Bab 168 – Bab Putri Kaisar. 168
Oh, seseorang diseret keluar lagi tanpa ampun.
Ya, seluruh area Agrigent damai, tapi ada satu tempat dimana teriakan tidak pernah berhenti, jadi itu adalah pusat politik Agrigent! Itu adalah Istana Pother di Solay.
Juga dikenal sebagai tempat ayah saya bekerja.
Saya menggelengkan kepala.
Assisi, orang lain pasti telah dipecat lagi.
“Ya, seperti itu.”
Bahkan Assisi menghela nafas dalam-dalam. Ya, bahkan jika orang akan memikirkannya, orang gila itu tidak akan benar-benar punya jawaban, bukan? Saya setuju.

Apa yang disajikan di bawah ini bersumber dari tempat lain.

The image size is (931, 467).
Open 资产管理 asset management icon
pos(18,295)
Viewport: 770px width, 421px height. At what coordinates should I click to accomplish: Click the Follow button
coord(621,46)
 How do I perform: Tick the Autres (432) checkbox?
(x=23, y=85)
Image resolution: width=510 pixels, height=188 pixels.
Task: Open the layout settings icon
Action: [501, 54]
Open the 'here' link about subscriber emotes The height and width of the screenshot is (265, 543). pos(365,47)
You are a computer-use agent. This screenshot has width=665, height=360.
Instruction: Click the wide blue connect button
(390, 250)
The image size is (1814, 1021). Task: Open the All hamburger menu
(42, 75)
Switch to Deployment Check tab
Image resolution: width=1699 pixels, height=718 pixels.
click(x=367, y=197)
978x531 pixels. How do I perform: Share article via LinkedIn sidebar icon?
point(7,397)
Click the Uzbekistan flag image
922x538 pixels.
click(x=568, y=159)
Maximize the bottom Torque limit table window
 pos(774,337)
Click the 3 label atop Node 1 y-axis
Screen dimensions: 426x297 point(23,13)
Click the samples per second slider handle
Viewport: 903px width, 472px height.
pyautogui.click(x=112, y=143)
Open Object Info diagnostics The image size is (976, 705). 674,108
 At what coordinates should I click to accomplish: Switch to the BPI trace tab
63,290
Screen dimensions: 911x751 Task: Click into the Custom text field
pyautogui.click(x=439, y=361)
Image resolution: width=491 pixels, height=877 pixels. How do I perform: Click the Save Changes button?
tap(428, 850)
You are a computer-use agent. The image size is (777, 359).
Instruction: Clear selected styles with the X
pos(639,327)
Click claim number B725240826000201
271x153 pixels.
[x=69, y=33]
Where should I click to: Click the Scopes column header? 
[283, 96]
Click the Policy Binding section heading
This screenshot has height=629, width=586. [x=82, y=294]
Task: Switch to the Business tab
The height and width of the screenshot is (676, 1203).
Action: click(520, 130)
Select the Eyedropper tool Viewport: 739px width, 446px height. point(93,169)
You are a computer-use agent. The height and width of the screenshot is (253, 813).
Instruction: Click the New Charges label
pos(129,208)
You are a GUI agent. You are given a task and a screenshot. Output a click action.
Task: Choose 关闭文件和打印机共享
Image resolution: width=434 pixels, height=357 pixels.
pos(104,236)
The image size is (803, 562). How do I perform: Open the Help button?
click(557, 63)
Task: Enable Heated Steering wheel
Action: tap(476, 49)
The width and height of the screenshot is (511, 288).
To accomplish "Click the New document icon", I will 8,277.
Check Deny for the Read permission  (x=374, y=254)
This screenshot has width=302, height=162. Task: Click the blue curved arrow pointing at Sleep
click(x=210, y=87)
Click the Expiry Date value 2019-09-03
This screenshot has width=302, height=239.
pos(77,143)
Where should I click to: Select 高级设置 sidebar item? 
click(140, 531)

Selama beberapa tahun terakhir, band ini mendapatkan ketenaran yang baru ditemukan. Tidak ada yang aman dari hamba sampai tuan pertama. Bagaimanapun, lihat siapa tiran itu. Tidak peduli seberapa kuat kaisar itu, saya mengetahui bahwa kaisar tidak dapat memecat pengikut-pengikutnya yang baik bangsawan maupun kaya, tetapi penunjukan pejabat penting pemerintah berubah setiap hari. Pemerintah Agrigent menderita kekurangan talenta sebelum waktunya karena Caitel membiarkan mereka semua pergi.
Di masa lalu, sangat mengejutkan bagi para letnan yang berpakaian bagus dan gemuk untuk diseret keluar, tetapi sekarang tidak mengherankan melihat hal ini terjadi. Ha, kemana arah hidupku? Saya bereinkarnasi, dihadapkan dengan pengalaman baru.
“Assisi, ayo masuk.”
“… Apakah kamu baik-baik saja?”
Assisi meremehkanku dengan ekspresi khawatir.
Apa baik-baik saja? Tentu saja, itu tidak baik.
Inilah mengapa Assisi merasa perlu khawatir. Cara Caitel memperlakukan pengikutnya tidak terlalu memperkaya. Tetap saja, ayahku tidak akan melakukan ini setiap hari.
Benar saja, sungguh luar biasa di dalam. Saya senang ayah saya tidak memakai pedangnya. Sebaliknya, saya melihat bagaimana kakinya bersilang saat dia duduk di singgasananya. Sementara itu, sang letnan sedang berlutut di bawah kakinya, memohon untuk nyawanya. Ferdel mengabaikan segalanya sambil meminum tehnya. Saya ingin minum teh juga.
“Yang Mulia, jika Anda memberi saya satu kesempatan lagi, saya akan melakukan semua yang saya lakukan dengan tulus. Yang Mulia, mohon! ”
Orang itu belum dipecat, tapi dia di ambang kehancuran. Saya berhenti di pintu masuk dengan tenang dan memeriksa situasinya. Ayah menatapnya dengan tatapan dingin, dan ada seringai dalam di bibirnya.
Orang itu salah.
“Betulkah?”
“Iya!”
Jika itu saya, maka saya akan memberinya satu kesempatan lagi, tetapi ayah, tidak seperti saya, luar biasa.
“Lalu berlutut dan merangkak.”
Apa ini tiba-tiba? Saat aku membuka mata lebar-lebar, Caitel tersenyum ramah.
“Aku berkata merangkak di depanku. Mengapa saya harus memberi Anda kesempatan jika Anda tidak memiliki ketulusan? ”
Ah… t, itulah makna yang dalam dan mendalam di baliknya, saya kira.